Search the entries below for "computer", and copy each line where it appears.
□ □ □ □ □ □ □
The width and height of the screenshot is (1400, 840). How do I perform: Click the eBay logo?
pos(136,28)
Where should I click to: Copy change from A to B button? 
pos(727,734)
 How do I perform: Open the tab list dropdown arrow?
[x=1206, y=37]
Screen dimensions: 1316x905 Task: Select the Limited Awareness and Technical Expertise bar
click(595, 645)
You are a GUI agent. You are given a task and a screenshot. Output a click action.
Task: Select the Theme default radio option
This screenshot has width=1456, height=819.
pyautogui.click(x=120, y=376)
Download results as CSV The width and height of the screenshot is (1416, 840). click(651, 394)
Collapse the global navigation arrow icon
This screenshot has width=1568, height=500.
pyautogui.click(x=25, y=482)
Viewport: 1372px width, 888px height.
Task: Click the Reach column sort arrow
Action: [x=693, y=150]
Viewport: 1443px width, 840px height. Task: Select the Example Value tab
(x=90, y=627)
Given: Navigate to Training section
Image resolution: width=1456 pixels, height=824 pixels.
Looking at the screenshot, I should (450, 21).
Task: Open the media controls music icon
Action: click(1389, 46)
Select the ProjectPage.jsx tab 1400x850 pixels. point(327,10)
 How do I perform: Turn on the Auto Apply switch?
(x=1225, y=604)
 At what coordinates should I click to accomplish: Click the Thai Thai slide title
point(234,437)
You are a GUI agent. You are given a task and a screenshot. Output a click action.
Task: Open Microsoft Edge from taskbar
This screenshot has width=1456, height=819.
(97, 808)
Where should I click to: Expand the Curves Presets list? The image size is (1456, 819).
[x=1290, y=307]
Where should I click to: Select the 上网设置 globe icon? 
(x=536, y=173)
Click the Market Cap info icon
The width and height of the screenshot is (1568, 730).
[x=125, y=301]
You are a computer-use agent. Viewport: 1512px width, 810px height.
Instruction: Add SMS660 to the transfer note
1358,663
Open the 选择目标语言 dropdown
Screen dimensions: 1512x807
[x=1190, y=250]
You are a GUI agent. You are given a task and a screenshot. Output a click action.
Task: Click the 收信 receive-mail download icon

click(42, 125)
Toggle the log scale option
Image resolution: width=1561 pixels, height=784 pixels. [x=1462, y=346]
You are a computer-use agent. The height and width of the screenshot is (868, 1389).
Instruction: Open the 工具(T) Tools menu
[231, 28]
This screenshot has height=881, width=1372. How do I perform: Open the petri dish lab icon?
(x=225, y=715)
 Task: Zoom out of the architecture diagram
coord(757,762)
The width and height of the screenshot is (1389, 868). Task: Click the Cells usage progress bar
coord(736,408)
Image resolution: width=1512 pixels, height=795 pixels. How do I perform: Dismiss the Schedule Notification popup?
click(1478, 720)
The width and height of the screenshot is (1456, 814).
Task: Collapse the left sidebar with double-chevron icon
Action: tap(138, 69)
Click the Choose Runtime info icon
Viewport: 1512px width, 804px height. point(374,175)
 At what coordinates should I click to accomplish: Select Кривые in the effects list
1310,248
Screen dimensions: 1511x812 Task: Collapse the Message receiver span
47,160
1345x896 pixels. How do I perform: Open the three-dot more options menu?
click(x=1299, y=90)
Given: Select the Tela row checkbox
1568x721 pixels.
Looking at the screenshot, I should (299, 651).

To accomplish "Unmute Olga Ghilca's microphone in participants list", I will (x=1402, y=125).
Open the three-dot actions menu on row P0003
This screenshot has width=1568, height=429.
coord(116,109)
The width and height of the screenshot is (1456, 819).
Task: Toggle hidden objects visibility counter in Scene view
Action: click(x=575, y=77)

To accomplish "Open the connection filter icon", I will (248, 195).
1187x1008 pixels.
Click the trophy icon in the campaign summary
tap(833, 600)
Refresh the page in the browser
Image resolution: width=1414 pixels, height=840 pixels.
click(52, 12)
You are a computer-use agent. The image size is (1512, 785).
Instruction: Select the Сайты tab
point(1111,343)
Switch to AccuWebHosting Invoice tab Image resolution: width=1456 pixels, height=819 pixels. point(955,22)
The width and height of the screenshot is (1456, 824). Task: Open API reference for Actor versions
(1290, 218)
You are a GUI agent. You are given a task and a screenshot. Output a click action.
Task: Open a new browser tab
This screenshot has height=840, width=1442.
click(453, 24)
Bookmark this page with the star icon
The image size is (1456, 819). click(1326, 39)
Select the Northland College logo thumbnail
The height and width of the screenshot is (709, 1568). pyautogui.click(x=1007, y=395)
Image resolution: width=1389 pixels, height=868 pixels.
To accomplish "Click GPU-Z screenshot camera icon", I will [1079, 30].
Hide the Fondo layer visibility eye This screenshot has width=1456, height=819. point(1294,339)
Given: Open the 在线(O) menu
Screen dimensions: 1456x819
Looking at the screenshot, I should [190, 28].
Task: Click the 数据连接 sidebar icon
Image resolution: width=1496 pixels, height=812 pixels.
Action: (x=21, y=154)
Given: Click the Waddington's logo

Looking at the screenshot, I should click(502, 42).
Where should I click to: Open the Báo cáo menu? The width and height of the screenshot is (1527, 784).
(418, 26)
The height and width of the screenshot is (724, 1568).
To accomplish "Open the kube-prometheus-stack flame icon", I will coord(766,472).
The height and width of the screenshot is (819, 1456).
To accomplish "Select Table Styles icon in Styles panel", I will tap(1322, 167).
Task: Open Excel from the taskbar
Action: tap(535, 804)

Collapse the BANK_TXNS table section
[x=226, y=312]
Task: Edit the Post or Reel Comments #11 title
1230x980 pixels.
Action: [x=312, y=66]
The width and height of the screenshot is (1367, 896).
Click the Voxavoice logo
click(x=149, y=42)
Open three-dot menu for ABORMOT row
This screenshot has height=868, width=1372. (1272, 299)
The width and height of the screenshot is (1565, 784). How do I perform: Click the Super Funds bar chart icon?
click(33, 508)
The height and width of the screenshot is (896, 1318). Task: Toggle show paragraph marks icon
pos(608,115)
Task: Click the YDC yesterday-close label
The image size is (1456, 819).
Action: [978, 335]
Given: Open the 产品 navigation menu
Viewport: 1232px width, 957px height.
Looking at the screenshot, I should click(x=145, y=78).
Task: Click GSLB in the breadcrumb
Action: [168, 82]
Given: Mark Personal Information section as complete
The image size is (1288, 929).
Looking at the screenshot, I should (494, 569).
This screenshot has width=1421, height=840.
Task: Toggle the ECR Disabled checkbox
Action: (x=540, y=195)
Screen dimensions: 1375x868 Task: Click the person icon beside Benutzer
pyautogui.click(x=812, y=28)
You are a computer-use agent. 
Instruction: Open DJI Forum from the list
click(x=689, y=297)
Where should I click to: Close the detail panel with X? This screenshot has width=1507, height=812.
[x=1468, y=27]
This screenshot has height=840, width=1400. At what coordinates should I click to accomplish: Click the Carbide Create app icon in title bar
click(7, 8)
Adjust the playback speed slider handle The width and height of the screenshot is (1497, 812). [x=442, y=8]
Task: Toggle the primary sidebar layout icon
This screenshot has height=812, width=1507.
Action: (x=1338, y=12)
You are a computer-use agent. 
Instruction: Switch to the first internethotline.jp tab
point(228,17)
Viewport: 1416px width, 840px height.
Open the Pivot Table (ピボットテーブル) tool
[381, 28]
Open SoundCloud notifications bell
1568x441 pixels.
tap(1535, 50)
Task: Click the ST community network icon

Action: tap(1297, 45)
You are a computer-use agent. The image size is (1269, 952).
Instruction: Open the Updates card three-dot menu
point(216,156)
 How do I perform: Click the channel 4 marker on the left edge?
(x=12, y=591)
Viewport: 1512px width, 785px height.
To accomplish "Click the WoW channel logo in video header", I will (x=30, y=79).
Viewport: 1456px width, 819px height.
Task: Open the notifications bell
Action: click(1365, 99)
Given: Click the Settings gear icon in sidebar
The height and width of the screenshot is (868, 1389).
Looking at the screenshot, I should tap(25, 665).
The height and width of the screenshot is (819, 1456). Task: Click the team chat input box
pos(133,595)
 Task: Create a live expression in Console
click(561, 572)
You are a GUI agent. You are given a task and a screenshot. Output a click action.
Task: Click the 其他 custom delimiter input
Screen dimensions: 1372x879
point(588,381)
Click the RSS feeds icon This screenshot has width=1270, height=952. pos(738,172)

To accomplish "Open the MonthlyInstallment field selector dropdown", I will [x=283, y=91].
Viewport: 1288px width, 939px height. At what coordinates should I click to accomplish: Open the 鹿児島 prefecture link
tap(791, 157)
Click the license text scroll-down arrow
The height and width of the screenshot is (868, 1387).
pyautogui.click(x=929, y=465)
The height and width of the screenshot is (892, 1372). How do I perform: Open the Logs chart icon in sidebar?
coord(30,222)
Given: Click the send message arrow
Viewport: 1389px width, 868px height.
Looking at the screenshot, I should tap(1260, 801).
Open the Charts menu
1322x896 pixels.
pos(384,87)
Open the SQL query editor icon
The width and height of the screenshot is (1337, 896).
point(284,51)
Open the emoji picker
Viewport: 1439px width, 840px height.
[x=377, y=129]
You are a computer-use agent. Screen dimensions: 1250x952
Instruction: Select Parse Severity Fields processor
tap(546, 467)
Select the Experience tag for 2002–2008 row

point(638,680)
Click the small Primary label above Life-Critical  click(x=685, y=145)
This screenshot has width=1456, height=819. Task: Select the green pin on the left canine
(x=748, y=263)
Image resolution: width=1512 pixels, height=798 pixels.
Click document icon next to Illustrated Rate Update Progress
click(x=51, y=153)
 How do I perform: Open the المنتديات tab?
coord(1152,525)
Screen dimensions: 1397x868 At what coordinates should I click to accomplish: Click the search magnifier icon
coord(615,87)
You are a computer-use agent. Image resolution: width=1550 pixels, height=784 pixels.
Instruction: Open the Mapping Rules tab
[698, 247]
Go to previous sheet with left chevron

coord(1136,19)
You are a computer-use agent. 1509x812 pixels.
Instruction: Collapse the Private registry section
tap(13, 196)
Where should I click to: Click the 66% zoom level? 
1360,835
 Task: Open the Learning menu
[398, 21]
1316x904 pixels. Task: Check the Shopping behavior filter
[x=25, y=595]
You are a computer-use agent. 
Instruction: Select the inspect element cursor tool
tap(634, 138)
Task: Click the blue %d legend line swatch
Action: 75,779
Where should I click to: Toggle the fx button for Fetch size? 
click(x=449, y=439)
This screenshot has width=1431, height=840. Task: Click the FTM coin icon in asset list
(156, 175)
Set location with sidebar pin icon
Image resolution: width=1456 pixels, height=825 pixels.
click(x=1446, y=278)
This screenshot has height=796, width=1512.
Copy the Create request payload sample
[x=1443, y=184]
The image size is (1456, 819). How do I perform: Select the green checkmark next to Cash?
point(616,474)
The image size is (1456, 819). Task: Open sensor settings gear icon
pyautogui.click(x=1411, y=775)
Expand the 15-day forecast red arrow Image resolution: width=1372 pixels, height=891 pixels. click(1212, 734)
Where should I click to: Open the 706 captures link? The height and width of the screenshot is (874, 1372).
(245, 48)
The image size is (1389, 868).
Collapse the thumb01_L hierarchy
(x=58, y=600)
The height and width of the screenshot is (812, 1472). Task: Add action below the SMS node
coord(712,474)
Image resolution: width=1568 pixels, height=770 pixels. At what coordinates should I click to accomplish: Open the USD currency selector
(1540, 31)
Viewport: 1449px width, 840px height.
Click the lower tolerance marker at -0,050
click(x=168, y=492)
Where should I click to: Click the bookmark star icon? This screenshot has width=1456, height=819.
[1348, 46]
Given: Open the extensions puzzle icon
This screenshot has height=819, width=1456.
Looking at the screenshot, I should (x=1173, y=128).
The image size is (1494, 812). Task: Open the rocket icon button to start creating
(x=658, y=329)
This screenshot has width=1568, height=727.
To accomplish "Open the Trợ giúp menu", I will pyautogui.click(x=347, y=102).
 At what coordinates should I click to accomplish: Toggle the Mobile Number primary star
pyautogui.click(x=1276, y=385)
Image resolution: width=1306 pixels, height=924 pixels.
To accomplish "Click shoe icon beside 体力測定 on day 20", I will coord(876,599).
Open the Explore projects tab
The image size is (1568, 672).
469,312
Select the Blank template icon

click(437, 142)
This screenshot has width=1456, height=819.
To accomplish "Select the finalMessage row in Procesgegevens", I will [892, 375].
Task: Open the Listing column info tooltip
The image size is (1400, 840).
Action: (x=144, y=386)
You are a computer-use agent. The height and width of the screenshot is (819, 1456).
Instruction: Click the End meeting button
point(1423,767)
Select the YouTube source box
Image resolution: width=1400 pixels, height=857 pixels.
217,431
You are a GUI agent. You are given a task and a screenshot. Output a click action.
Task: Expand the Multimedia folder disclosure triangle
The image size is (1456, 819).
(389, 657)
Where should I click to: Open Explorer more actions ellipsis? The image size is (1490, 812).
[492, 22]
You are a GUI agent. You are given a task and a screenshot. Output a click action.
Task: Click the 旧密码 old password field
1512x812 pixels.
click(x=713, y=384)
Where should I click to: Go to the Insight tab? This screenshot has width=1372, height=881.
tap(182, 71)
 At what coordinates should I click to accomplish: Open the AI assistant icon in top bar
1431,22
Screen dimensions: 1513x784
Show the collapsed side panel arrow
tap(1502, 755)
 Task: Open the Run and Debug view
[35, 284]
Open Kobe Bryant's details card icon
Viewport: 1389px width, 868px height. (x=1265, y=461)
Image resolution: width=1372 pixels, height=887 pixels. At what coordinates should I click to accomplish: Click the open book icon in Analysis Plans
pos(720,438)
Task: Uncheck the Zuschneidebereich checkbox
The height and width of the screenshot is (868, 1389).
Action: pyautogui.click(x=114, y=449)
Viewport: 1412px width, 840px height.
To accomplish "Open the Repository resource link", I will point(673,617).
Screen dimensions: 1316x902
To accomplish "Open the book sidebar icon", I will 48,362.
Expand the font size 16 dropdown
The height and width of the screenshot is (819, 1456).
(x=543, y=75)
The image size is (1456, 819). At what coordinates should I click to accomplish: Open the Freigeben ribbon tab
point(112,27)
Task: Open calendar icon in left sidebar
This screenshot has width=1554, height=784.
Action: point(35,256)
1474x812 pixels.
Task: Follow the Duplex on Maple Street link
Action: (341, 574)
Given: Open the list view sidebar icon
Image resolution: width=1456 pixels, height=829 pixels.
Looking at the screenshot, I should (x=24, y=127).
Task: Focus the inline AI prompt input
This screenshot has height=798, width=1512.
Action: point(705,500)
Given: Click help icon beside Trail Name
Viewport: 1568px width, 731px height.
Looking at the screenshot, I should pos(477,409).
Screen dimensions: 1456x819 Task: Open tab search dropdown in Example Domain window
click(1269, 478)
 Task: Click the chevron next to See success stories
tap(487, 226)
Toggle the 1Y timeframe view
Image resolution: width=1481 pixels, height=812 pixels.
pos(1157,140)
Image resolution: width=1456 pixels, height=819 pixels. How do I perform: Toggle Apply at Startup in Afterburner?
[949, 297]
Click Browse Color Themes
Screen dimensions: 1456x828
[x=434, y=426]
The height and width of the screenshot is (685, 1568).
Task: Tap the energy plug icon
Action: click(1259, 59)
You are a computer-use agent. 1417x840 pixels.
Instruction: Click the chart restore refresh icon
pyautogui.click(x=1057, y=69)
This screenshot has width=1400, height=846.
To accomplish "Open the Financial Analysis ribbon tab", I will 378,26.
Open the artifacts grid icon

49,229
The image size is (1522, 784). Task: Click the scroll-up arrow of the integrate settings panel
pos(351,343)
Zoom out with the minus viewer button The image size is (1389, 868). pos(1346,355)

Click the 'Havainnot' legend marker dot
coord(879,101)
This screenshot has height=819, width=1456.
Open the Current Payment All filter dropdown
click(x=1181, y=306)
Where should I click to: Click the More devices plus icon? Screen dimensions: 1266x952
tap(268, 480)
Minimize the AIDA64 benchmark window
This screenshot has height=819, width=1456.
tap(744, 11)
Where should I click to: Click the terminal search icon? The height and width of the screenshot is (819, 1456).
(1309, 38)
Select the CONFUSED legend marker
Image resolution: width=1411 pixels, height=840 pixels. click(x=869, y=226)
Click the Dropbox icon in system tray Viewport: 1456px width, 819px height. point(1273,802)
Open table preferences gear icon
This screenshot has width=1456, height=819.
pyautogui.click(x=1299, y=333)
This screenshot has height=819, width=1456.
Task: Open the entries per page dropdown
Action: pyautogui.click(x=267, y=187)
□ □ □ □ □ □ □
▶ **RESULT**:
You are a computer-use agent. Viewport: 1512px width, 810px height.
You are a computer-use agent. The height and width of the screenshot is (868, 1389).
You are a computer-use agent. The image size is (1512, 785).
You are a computer-use agent. 
You are a computer-use agent. 
You are a computer-use agent. The image size is (1269, 952).
You are a computer-use agent. Screen dimensions: 1250x952
You are a computer-use agent. Image resolution: width=1550 pixels, height=784 pixels.
You are a computer-use agent. 1509x812 pixels.
You are a computer-use agent. 
You are a computer-use agent. The height and width of the screenshot is (819, 1456).
You are a computer-use agent. 1417x840 pixels.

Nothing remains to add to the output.